On the other hand, Table 2 shows clear gradations of the measured values with the addition of different amounts of antibiotics. So lets the increase in growth retardation even with only slightly increased antibiotic concentrations measure each other precisely.

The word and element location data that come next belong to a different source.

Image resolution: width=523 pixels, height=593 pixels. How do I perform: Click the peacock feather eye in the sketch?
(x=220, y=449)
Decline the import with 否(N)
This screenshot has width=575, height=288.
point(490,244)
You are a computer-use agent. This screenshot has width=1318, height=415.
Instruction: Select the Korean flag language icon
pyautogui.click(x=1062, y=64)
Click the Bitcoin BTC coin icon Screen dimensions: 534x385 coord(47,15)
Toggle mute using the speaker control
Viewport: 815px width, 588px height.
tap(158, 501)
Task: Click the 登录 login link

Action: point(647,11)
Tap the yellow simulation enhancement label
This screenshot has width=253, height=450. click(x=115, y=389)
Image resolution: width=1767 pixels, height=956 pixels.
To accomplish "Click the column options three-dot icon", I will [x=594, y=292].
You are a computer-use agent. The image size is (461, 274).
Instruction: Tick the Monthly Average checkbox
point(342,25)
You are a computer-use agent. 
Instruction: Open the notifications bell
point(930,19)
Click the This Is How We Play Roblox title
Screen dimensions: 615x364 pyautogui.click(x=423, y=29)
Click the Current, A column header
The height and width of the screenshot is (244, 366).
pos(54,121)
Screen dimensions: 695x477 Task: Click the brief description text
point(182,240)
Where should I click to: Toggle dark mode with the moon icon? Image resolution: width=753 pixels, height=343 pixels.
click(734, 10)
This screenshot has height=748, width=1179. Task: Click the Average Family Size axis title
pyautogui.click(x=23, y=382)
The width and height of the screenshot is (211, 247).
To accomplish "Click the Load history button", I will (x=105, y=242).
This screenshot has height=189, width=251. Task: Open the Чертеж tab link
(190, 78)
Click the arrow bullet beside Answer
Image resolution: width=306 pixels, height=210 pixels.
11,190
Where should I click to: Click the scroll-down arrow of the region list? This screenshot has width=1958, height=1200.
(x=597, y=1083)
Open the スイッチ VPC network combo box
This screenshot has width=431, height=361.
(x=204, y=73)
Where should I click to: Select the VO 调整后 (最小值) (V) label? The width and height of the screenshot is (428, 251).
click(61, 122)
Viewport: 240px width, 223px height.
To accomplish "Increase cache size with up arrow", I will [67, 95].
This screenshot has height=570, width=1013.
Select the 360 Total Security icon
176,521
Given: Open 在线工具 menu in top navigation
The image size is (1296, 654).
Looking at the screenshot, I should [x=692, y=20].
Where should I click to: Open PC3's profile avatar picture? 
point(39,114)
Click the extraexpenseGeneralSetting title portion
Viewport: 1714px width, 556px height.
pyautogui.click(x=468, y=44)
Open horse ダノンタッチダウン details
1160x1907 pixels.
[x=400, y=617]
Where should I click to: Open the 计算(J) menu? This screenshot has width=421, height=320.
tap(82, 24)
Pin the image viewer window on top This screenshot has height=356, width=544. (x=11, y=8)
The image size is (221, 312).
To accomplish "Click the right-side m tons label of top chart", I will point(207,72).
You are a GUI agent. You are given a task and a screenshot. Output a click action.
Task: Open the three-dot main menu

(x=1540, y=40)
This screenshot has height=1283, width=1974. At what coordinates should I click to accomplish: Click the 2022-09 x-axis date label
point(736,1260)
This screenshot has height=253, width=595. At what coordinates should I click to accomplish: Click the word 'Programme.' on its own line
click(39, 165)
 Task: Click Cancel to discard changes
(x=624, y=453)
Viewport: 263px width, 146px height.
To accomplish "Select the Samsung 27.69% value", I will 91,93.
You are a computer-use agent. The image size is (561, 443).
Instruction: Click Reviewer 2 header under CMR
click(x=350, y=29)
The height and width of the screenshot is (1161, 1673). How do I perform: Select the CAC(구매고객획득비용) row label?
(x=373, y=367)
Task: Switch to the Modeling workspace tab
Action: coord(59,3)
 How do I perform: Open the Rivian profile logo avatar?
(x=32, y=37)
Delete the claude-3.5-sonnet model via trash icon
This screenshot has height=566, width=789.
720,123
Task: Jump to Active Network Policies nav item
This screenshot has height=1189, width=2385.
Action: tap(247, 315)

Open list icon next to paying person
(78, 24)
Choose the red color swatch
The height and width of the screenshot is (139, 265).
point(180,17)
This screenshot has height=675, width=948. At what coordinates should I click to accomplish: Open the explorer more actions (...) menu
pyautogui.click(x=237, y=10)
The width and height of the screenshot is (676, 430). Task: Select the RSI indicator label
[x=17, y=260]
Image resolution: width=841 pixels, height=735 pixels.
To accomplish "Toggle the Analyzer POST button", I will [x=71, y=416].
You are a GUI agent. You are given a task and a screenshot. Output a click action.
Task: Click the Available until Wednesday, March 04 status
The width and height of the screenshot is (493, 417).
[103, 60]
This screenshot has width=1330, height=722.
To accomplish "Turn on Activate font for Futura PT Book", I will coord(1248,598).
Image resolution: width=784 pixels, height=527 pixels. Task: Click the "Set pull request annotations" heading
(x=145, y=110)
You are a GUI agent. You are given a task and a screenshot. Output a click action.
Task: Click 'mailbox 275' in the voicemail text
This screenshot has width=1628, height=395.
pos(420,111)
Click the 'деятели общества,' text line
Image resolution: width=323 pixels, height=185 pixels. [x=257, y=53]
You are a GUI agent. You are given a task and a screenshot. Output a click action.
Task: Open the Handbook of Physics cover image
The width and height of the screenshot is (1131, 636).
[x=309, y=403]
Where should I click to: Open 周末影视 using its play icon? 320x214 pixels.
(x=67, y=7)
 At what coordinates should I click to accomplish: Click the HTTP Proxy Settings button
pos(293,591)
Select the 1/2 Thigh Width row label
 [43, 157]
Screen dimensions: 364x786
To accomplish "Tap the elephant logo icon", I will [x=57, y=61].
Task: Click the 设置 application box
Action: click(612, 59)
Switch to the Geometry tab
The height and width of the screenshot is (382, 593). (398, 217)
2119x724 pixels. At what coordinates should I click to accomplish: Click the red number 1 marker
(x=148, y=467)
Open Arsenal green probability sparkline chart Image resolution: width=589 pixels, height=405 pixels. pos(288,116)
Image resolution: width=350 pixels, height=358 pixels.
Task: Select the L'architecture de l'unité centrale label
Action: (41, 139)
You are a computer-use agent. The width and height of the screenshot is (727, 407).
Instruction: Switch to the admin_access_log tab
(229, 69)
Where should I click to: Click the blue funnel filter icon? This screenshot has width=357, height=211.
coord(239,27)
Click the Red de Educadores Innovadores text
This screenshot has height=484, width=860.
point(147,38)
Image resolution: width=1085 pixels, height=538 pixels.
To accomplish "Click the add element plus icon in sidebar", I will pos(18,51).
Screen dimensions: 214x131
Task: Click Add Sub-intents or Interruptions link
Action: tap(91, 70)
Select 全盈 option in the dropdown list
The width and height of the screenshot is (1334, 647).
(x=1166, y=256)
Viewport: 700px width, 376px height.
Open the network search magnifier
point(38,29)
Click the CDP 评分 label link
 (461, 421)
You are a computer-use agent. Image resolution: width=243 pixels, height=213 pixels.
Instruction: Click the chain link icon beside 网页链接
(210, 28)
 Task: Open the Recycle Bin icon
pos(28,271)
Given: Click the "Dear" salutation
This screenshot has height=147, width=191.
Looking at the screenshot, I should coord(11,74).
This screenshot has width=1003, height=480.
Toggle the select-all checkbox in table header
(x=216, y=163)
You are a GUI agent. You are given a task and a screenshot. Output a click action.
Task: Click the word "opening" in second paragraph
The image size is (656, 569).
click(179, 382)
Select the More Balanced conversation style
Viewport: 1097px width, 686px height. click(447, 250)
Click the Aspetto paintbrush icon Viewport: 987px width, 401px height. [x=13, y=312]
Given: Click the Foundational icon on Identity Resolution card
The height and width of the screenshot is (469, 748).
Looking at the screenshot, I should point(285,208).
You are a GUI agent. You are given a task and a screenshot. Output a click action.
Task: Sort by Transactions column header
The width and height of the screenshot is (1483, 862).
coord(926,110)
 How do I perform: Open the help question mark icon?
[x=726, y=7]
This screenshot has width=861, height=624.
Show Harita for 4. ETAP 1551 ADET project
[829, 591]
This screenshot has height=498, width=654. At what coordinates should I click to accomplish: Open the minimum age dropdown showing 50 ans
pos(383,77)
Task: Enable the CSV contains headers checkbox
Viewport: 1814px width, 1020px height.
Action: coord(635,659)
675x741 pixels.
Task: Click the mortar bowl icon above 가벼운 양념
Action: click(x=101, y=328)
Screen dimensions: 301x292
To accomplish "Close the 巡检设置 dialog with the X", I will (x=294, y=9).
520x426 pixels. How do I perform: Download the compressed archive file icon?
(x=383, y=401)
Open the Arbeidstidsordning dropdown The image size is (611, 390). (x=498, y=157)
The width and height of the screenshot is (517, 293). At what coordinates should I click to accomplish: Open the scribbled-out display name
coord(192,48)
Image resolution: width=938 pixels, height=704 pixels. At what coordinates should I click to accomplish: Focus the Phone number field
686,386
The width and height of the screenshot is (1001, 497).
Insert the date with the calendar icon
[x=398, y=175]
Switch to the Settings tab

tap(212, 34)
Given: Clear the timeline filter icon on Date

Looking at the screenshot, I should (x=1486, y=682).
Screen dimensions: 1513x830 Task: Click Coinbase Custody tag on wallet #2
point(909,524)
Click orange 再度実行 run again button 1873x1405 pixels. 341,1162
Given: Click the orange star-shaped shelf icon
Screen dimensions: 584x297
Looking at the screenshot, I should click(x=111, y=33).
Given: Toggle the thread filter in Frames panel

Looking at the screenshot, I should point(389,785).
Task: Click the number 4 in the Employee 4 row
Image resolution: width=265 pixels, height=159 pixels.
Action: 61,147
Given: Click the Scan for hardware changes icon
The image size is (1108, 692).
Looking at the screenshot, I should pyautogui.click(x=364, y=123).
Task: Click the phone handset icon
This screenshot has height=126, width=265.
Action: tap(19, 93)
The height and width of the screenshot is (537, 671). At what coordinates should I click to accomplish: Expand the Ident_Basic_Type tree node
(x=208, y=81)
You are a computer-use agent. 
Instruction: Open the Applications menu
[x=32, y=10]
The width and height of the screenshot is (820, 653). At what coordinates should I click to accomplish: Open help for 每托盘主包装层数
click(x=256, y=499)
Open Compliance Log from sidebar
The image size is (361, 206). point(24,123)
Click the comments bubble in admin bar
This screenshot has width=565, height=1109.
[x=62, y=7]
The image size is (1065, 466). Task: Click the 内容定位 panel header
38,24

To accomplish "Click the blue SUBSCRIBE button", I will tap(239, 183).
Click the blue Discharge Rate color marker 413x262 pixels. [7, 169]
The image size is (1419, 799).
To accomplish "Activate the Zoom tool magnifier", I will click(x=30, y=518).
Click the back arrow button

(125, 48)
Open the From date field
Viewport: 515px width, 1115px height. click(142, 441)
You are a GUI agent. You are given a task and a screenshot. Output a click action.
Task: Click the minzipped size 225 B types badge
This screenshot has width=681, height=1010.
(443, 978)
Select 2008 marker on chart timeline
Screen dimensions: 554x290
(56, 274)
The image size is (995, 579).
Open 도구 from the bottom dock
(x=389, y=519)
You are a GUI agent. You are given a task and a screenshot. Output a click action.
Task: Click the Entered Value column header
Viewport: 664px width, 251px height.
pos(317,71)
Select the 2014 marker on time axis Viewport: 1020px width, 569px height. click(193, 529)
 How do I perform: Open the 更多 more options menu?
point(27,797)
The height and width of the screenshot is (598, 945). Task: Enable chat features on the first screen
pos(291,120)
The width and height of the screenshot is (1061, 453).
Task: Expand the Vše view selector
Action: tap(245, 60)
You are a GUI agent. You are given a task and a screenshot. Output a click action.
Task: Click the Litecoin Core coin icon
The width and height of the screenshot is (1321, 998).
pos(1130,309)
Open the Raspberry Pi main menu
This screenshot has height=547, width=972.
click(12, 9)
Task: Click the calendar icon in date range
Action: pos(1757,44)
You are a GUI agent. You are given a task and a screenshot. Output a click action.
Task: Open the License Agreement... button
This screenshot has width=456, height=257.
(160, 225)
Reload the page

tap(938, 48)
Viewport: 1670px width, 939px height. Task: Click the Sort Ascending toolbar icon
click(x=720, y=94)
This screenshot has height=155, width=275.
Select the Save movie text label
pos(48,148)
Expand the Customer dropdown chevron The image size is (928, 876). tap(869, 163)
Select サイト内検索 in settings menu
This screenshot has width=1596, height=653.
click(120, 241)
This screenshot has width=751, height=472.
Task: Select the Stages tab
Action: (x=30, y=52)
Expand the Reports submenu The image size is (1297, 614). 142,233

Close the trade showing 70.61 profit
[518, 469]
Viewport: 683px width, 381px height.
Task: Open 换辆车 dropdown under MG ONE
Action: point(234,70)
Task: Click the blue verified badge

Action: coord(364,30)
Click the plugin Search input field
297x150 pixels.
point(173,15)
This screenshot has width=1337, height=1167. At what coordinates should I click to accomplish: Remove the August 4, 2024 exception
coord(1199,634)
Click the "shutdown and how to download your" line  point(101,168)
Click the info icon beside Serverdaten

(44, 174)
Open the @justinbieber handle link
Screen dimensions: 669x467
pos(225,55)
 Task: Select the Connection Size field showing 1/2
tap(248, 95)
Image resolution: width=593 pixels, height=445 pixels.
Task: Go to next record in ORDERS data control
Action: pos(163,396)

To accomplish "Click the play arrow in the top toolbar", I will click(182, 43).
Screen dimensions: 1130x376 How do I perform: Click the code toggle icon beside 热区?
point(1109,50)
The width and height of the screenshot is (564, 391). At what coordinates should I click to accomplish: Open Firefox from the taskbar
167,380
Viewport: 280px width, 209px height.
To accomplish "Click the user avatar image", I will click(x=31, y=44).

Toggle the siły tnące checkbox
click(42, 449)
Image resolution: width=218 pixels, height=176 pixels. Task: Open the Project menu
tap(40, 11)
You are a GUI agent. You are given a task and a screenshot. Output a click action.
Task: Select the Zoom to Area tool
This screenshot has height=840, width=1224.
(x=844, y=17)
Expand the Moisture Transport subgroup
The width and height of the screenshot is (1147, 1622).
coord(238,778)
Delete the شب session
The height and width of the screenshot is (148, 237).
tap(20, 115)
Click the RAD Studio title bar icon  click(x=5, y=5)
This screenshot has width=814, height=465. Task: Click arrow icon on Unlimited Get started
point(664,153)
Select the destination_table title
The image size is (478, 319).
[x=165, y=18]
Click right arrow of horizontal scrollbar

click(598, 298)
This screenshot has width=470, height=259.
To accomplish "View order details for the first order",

Table 1 Antibiotic concentrations (nlg / .l) of agar plates A. - H agar plate H G F E D C B A 1. Ampicillin * 0.5 1 2 4 8 16 32 2. Piperacillin * 1 2 4 8 16 32 64 3. Mezlocillin * 1 2 4 8 16 32 64 4. Cefazolin * 1 2 4 8 16 32 64 5. Cefotaxime * 0.5 1 2 4 8 16 32 6. Lamoxactam * 1 2 4 8 16 32 64 7. Cefoxitin * 0.5 1 2 4 8 16 32 8. Gentamicin * 0.25 0.5 1 2 4 8 16 9. Amikacin * 1 2 4 8 16 32 64 10. Doxycycline * 0.25 0.5 1 2 4 8 16 11. Fosfonycin * 4 8 16 32 64 128 256 12. Chlorine * 0.5 1 2 4 8 16 32 amphenicol * blank T a b e l l e 2 absorption values with L-analin-paranitroanilide 1 2 3 4 5 6 7 8 9 10 11 12 A 0.151 0.805 0.704 0.077 0.059 0.060 0.061 0.058 0.049 0.066 0.059 0.060 B 0.292 0.858 1.009 0.078 0.068 0.064 0.060 0.058 0.059 0.064 0.067 0.055 C 0.406 0.829 0.771 0.089 0.086 0.063 0.065 0.048 0.049 0.061 0.072 0.049 D 0.661 0.788 0.728 0.100 +0.121 +0.078 0.090 0.055 0.054 +0.074 0.369 0.057 E 0.875 0.595 0.677 +0.089 0.285 0.313 +0.103 +0.076 0.060 1.223 1.736 0.055 F 0.966 0.643 0.634 0.175 0.611 0.798 1.350 1.187 +0.055 1.329 1.772 +0.068 G 1.340 0.678 0.602 0.619 0.902 0.927 1,918 1,979 0.279 1,927 1,838 0.162 H 1,868 1,788 1,800 1,794 1,837 1,767 1,872 1,882 1,866 1,991 2,024 1,817 Explanations: + = visually after 24 h ~ = after 5 h photometrish measurement at 414 nm and 450 nm; Letters A to H and numbers 1 to 12 according to table 1; Test organism: Escherichia coli T a b e l l e 3 absorption values without L-alanine paranitroanilide (pure turbidity measurement) 1 2 3 4 5 6 7 8 9 10 11 12 A 0.069 0.079 0.078 0.075 0.077 0.067 0.084 0.094 0.072 0.084 0.078 0.071 B 0.078 0.089 0.091 0.107 0.088 0.075 0.087 0.076 0.086 0.078 0.075 0.082 C 0.076 0.082 0.109 0.086 0.071 0.100 0.078 0.069 0.081 0.078 0.078 0.080 D 0.093 0.088 0.098 0.096 0.078 0.081 0.071 0.091 0.073 0.077 0.093 0.075 E 0.107 0.099 0.094 0.079 0.097 0.095 0.088 0.104 0.081 0.148 0.197 0.072 F 0.093 0.087 0.091 0.070 0.101 0.086 0.105 0.133 0.102 0.123 0.219 0.090 G 0.124 0.107 0.099 0.125 0.097 0.129 0.194 0.167 0.107 0.205 0.248 0.106 H 0.191 0.246 0.229 0.220 0.224 0.238 0.231 0.217 0.183 0.216 0.208 0.166 Explanations: Letters A to H and numbers 1 to 12 according to table 1; Measurement at 550 nm; Test organism: Escherichia coli

Claims (9)

Claims 1. A method for the quantitative determination of growth of aerobic gram-negative bacteria in a suspension, characterized in that that the bacteria are mixed with an enzymatically cleavable substrate and a Measures gap piece of the substrate photometrically. 2. The method according to claim 1, characterized in that the substrate L-alanine paranitroanilide, L-leucine paranitroanilide or proline paranitroanilide and the cleavage product paranitroaniline is measured. 3. The method according to claim 2, characterized in that the concentration of the substrate is 0.5 to 5 mmol / l. 4. The method according to any one of claims 1 to 3, characterized in that that measured at two different wavelengths through the gap of the substrate be absorbed differently. 5. The method according to claim 4, characterized in that the wavelengths range from 380 to 450 nm. 6. The method according to any one of claims 4 or 5, characterized in that that one wavelength is 414 nm and the second 450 nm. 7. The method according to any one of claims 4 to 6 for detecting the synergistic and antagonistic effects of various substances. 8. The method according to any one of claims 1 to 6 for determining the Resistance of aerobic gram-negative bacteria to antimicrobial compounds. 9. The method according to claim 8 for determining the aerobic resistance gram-negative bacteria versus antibiotics or chemotherapy drugs.